After the fall of the Castle of Livadia in 1 April and the fall of the Castle of Salonon in 10 April (at Easter) in the hands of the Greeks, Isaiah hurried to meet Diakos and Diovouniotis at Zitouni. Joining in the fight of Alamana Isaiah, holding the Cross, leading the Greek fighters. But in the collision with the troops of Omer Vrionis he is fatally injured while at the same time his brother is also being killed, the preach known as Priest Ioannis. The Ottoman beheaded the dead body of Isaiah, his brothers and others Greek fighters and placed them oppositely from Diakos while he was being brutally executed with impalement in Lamia. After his death the threw them in a waft along with the body of the executed.

== Legacy ==
The building of the museum in remembrance of Despotis Salonon Isaiah was built over the land the house of Isaiah was in, in Desfina of Fokida. It was created by the previous municipality of Desfina (now Municipal Unity of Desfina of Delfoi Municipality) in cooperation with the Prefectural self-government of Fokida along with the conjunction of the society of under the protection of the Sacred Metropolis of Fokida. The opening of the museum was a Sunday on the 28th of July in 2013, in presence of all law enforcement. In the museum some personal item of Isaiah are being exhibited such as his inflection, his sacred gospel etc., while also copies of his vestments. There are also writings and paintings of that time and a specially modified room where a documentary of his life actions is being shown.

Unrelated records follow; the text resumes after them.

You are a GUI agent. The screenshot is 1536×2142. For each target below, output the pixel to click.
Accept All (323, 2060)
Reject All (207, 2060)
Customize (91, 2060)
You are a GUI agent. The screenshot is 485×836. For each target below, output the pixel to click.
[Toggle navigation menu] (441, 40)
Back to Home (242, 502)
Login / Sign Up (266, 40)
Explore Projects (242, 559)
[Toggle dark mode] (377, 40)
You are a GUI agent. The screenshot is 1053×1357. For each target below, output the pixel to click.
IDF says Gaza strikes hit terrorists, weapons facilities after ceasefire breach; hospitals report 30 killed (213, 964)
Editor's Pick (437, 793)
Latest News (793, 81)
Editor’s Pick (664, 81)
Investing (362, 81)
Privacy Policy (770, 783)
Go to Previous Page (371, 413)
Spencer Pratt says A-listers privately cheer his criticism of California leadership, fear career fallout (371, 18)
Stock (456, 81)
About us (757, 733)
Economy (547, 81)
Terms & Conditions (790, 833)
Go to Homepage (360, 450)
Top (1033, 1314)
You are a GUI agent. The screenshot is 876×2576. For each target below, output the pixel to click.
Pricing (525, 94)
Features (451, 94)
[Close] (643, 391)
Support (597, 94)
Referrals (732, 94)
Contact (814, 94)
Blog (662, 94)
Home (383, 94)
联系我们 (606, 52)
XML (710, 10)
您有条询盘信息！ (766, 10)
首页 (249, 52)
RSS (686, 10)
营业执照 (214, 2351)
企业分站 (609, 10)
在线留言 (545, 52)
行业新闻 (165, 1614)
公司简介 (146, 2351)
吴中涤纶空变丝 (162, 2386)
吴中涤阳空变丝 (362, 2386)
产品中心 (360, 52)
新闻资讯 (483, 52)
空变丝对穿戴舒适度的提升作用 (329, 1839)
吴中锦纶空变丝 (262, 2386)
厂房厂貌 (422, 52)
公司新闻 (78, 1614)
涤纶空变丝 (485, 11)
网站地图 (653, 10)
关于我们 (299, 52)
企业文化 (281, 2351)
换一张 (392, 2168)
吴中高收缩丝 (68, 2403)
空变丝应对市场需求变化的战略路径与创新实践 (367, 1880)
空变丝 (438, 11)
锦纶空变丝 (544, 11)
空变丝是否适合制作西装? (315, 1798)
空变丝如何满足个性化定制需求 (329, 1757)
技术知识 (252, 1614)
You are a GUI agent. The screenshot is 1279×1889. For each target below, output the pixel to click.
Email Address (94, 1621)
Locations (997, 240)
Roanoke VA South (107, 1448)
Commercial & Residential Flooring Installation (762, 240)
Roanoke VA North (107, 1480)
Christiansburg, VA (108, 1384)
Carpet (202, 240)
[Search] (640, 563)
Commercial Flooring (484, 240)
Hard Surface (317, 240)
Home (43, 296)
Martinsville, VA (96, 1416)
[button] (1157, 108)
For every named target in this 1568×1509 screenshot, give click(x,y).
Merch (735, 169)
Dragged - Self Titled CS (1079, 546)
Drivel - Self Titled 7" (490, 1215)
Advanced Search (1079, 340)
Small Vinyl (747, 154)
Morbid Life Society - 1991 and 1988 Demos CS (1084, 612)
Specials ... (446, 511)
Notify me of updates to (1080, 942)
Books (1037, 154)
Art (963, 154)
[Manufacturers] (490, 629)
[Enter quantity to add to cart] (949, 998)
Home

In honor of Isaiah and his brother, a marble cross was built in 1916, close to the spring called on the highway from Amfissa to Lamia The following inscription stands on the memorial:

ΤΟΙΣ ΕΚ ΔΕΣΦΙΝΗΣ ΤΗΣ ΠΑΡΑΝΑΣΣΙΔΟΣ ΑΔΕΛΦΟΙΣ ΗΣΑΙΑ ΑΜΦΙΣΣΗΣ ΕΠΙΣΚΟΠΩ ΚΑΙ ΙΩΑΝΝΗ ΙΕΡΕΙ ΠΕΣΟΥΣΙΝ ΕΝ ΧΑΛΚΩΜΑΤΑ ΩΔΕ

23 ΑΠΡΙΛΙΟΥ 1821

ΥΠΕΡ ΠΑΤΡΙΔΟΣ ΕΙΣ ΜΑΧΗΝ ΑΛΑΜΑΝΑΣ

ΚΟΙΝΩ ΕΡΑΝΩ 1916.

There is also a bust of Isaiah exits in the outside of the metropolitan temple of Desfina and a statue of him in Amfissa.

== Bibliography ==

1. Drosos Kravartogiannos, "History of the city of Amphissis - Supplements" (published by "Association of Amphissians everywhere 'Ta Salona'", Amfissa, 1997), p. 62: "The hero Despot of the Salona of Isaiah"
2. Valaoritou: "Apanta" Volume B, published by Eleftheroudakis, Athens, 1925
3. Kremos, "Fokika", Volume B
4. Takis Lappas, "Roumelians in the Revolution", Athens, 1944
5. A. Goudas, "Parallel Lives", Volume 8
6. Philemon, "Historical Essay of the Greek Revolution", Athens, 1960, Volume 3
7. Fousekis Nikolas, "The Despot of Salona Isaiah and his contribution to '21'". In "The contribution of the Holy Clergy and the Holy Monasteries of Phocis to the nation and its region during the period of Turkish rule in the national uprising of 1821 and the modern Greek period", conference 23-25 November 2007, Amfissa. Proceedings, Amfissa 2010
8. Giasirani-Kyritsi Vasileia, The neoclassical heroes of the clergy and monks of Phocis. In "The contribution of the Holy Clergy and the Holy Monasteries of Phocis to the nation and its region during the period of Turkish rule, the national uprising of 1821 and the modern Greek period", conference 23-25 November 2007, Amfissa. Proceedings, Amfissa 2010
9. Monthly newspaper "O Agon tis Iteas", issue 902, Thursday 1 August 2013

== Further information ==
- "Great Greek Encyclopedia", vol. 12, p. 400.
- Historical Magazine (Eleftherotypias), "1821 The Proclamation of the Revolution" vol. 229 (March 24, 2004), p. 25.